The Conservation-restoration laboratory examined the volute krater and established that it sustained significant damage. The artifact, which broke into 26 pieces, had previously been restored, and some of the breakage occurred in places of older restoration works, while some of the damage occurred in completely new places. Based on the preliminary evaluations, the conservation-restoration procedures will last for two months and will be done in five stages: removing the old glue, reassembling and gluing the fragments, fixating the glued fragments with plaster in order to prevent possible breakage that might affect the statics of the vessel, processing the plaster and painting it.
The Archaeological Museum in Zagreb holds the largest and most significant collection of Greek vases in Croatia, with almost 1500 vessels of different shape and style, which can be dated to the time between the 8th and the 3rd century BC.
The largest portion of the collection includes painted Greek vases. Along with some very interesting examples of the Geometrical, Orientalizing and Black figural style, vases made in the Red figural style in southern Italian workshops and examples of the so-called Gnathia style are the most numerous. Data on the origin and place of discovery of specific vases is unavailable, other than the fact that they were mostly purchased at auctions and that they made their way to the Museum from private collections during the 19th and the 20th centuries.
The most representative part of the collection (134 vessels) were, until the earthquake of March 22, 2020, on display in the permanent exhibition of the Greek and Roman collection on the 2nd floor of the Archaeological museum in Zagreb. The items that were on display provided insight into the achievements of pottery making and paining crafts over several centuries, and included items made on Greek soil (Geometrical, Black figural and Red figural styles) and in southern Italian workshops of the 4th and 3rd centuries BC (Red figural and Gnathia styles).

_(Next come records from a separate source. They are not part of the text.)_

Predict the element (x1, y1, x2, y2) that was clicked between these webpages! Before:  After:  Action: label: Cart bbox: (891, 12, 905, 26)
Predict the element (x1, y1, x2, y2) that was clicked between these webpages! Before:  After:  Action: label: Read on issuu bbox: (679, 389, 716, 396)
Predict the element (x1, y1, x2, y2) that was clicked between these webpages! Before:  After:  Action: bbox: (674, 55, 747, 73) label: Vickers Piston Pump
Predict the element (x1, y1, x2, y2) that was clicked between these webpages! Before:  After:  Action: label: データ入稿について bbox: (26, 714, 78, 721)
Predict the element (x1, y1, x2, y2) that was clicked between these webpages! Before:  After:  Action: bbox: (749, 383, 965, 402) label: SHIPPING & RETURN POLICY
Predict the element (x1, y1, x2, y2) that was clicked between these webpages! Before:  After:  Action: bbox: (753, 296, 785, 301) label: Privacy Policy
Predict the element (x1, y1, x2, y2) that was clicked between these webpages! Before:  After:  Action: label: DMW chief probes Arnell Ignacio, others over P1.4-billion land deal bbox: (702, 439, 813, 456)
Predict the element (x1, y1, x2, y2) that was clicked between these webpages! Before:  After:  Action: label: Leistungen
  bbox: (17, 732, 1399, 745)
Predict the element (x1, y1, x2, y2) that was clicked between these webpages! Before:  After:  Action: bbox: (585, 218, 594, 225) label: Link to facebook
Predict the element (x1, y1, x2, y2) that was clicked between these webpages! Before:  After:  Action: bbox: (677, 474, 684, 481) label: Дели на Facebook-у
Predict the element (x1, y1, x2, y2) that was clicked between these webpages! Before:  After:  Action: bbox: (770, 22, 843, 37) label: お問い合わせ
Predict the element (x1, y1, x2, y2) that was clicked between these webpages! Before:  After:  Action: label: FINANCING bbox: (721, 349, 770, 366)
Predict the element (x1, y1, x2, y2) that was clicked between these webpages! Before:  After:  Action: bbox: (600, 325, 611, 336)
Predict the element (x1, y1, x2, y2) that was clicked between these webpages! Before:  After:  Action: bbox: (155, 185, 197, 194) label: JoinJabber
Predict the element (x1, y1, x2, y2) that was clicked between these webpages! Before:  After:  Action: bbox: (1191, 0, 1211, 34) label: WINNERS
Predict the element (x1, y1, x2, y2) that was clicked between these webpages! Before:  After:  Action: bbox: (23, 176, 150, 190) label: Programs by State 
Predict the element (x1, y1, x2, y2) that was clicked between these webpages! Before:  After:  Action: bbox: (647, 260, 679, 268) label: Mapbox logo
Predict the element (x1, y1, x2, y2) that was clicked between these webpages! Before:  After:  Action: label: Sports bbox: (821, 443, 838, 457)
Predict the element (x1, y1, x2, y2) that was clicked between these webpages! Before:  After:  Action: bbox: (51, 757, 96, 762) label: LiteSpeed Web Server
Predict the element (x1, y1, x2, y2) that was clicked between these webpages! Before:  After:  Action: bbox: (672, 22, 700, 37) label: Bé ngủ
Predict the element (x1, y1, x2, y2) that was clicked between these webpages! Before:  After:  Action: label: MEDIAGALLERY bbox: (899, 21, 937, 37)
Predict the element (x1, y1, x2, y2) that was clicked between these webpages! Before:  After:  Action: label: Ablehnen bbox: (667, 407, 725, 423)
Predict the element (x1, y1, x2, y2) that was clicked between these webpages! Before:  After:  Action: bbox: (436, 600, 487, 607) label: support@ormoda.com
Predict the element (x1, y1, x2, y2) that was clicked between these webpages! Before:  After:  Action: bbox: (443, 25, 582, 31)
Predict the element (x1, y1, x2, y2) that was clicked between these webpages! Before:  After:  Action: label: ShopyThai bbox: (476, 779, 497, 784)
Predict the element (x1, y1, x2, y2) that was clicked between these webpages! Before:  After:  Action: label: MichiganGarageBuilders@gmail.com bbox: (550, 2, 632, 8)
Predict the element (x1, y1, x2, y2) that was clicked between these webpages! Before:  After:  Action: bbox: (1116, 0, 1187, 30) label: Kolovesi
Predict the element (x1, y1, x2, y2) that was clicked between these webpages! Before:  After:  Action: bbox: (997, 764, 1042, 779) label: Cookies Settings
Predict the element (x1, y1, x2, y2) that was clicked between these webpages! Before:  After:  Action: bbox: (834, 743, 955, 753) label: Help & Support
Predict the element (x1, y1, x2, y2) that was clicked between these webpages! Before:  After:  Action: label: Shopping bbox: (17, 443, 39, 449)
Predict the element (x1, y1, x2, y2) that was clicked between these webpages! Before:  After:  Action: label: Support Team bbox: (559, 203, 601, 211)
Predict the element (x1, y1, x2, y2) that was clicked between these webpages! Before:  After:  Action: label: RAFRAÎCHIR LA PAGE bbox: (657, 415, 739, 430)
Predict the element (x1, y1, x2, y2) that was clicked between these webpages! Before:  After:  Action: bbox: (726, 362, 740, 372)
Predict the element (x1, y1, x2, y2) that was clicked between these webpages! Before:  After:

Various forms of Greek vases were presented, which were, apart for daily use (especially for holding liquids), used for religious ceremonies and sepulchral (funeral) purposes. Some forms were also used to hold scents and various cosmetic products. The vases were made in specialist workshops and were the work of potters and painters, some of whom also left their signatures.
Unfortunately, the earthquake of March 22, 2020, damaged 25 vessels. The volute krater that sustained the most damage should be especially highlighted because it stands out due to its size (a height of 70 cm), as well as the very finely made decorations in the Red figural style. Krater is a term that denotes a larger vessel with a wide mouth and two handles that was used to mix wine and water at feasts. Base don the shape of the handles, this krater is also called a “volute” vessel. The entire outer surface of the vessel is decorated: with alternating wide black and white bands on the rim, with motifs of hooks and meanders below the rim, with a myrtle wreath on the neck of the vessel, and with radial motifs on the transition to the foot of the vessel. The handles are decorated with characteristic hooks and meanders, and the volutes have relief depictions of heads of Gorgons. The area below the handles is filled with a bunch of palmettos, flowers, volutes and leaves. One side of the vessels portrays a horse rider with an oval shield in the left hand and a lowered helmet with a large crest, while the other side depicts a warrior with a helmet who is holding a cape, a round shield and two spears in his left hand, and who is throwing a spear with his right arm. The space between them is filled with laurel branches, palm leaves and rosettes. Just like with the other finds from the Collection of Greek vases, the place of discovery of this krater is unknown, but the style and mode of production suggest that it was made in one of the workshops in Lucania (southern Italy) at the end of the 4thcentury BC. Based on comparisons with similar items from other museums, it wan be assumed that it was painted by a man, whose precise name is unknown, but who is known in publications as the “Naples 1959” painter, who is also connected to several stylistically similar artifacts.